(Dataset entries)
—————

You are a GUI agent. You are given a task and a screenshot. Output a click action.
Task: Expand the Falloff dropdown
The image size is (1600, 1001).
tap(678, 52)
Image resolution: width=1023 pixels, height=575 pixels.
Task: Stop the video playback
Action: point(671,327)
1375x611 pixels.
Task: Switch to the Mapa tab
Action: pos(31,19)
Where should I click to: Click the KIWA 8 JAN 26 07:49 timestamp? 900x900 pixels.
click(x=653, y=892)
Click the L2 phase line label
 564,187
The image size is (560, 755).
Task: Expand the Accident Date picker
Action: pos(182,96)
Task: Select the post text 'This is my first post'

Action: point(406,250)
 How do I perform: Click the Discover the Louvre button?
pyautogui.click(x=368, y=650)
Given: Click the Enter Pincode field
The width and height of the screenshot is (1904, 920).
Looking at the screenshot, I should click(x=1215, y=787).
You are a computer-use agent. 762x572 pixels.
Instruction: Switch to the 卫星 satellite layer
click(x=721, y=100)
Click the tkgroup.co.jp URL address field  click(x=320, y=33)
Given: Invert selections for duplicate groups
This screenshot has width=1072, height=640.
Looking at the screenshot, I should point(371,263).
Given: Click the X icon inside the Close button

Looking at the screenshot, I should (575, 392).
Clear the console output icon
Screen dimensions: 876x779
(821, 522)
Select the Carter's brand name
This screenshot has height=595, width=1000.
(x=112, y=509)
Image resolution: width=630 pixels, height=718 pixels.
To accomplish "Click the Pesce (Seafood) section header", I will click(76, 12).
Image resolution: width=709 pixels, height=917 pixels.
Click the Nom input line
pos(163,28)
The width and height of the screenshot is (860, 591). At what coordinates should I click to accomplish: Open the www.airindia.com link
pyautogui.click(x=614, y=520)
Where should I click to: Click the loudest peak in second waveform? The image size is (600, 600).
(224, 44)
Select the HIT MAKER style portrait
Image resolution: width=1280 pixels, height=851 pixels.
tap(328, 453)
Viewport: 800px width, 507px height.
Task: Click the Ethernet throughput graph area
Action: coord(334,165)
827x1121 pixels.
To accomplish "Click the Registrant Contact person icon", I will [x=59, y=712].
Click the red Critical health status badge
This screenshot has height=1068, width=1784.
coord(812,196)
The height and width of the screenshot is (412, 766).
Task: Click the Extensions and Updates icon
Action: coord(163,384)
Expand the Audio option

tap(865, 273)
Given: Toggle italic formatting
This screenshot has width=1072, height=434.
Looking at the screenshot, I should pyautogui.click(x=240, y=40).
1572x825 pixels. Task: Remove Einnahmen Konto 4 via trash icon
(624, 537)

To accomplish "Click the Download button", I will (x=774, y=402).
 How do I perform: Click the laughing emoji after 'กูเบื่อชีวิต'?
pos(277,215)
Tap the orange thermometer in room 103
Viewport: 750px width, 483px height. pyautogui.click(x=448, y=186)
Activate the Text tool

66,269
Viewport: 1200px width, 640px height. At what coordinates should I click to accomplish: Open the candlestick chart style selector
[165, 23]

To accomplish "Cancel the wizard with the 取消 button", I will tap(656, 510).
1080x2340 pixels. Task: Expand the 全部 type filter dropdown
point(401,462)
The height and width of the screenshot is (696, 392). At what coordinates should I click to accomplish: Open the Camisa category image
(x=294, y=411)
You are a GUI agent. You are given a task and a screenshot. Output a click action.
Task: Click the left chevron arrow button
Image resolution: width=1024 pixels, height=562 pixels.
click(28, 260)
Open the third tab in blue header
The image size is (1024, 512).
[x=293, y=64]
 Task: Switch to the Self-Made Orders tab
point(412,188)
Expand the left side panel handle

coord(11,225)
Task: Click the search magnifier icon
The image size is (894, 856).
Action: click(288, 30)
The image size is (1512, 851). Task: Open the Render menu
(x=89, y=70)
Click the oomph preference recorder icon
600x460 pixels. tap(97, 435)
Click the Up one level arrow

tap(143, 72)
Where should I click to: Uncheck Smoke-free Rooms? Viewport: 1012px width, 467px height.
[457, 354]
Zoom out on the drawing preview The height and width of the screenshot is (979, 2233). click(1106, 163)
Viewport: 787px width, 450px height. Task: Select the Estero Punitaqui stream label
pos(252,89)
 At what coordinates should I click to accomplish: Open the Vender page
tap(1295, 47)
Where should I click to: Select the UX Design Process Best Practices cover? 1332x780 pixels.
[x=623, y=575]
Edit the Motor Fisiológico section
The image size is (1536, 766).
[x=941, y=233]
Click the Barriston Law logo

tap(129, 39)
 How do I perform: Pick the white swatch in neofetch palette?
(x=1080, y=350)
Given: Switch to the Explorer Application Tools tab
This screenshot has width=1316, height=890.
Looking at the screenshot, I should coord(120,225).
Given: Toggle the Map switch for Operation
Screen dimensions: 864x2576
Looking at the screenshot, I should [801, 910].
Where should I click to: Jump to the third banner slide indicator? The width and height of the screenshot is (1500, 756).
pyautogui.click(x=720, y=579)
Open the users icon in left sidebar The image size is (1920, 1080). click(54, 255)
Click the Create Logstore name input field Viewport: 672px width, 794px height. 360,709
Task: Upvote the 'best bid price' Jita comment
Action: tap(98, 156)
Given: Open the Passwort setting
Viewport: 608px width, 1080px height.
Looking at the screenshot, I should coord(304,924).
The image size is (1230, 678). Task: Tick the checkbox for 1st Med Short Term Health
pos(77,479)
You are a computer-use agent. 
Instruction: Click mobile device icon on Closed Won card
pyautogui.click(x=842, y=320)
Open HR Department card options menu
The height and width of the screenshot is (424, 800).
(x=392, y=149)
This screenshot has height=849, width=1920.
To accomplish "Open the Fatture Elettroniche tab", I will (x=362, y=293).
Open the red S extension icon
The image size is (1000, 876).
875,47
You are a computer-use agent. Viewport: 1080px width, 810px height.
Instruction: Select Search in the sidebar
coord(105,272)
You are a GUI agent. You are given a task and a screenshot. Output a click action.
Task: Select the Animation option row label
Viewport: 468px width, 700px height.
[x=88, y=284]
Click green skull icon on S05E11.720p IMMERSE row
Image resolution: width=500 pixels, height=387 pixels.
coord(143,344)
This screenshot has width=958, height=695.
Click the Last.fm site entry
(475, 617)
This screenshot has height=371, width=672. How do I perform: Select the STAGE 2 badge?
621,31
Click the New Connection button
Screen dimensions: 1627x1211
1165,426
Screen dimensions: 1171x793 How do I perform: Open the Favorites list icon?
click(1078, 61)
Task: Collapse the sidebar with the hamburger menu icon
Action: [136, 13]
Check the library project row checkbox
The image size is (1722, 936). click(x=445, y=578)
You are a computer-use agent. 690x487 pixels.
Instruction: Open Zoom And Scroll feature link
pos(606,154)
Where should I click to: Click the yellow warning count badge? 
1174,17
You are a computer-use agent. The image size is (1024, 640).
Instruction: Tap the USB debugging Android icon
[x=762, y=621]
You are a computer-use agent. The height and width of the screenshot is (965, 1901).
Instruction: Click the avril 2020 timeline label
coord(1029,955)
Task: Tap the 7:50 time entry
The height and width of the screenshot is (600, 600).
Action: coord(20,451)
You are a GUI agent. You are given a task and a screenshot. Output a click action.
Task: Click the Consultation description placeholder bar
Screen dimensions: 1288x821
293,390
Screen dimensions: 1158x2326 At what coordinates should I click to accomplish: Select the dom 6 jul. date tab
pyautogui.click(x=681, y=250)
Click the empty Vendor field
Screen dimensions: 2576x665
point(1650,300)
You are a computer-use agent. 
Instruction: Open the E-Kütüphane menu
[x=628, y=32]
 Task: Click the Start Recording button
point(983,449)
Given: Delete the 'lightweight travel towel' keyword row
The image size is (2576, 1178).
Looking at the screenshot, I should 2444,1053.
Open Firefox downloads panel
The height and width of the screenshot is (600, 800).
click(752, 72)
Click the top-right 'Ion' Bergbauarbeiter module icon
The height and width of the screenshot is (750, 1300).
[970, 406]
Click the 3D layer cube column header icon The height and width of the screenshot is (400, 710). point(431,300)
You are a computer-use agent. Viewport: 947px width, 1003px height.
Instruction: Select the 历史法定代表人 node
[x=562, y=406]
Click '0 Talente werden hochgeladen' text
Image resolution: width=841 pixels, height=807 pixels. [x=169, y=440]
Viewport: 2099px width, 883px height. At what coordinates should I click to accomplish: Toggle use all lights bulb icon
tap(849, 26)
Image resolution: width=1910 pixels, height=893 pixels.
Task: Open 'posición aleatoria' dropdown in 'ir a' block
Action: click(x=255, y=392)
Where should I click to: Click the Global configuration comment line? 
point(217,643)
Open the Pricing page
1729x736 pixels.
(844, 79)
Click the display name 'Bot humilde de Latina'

—————

▶ [YOUR TASK]: Write out, exactly as shown, only the lines running from the one that contains "You are a computer-use agent. Viewport: 947px" to the last line above.

▶ [SOLVED EXERCISE]:
You are a computer-use agent. Viewport: 947px width, 1003px height.
Instruction: Select the 历史法定代表人 node
[x=562, y=406]
Click '0 Talente werden hochgeladen' text
Image resolution: width=841 pixels, height=807 pixels. [x=169, y=440]
Viewport: 2099px width, 883px height. At what coordinates should I click to accomplish: Toggle use all lights bulb icon
tap(849, 26)
Image resolution: width=1910 pixels, height=893 pixels.
Task: Open 'posición aleatoria' dropdown in 'ir a' block
Action: click(x=255, y=392)
Where should I click to: Click the Global configuration comment line? 
point(217,643)
Open the Pricing page
1729x736 pixels.
(844, 79)
Click the display name 'Bot humilde de Latina'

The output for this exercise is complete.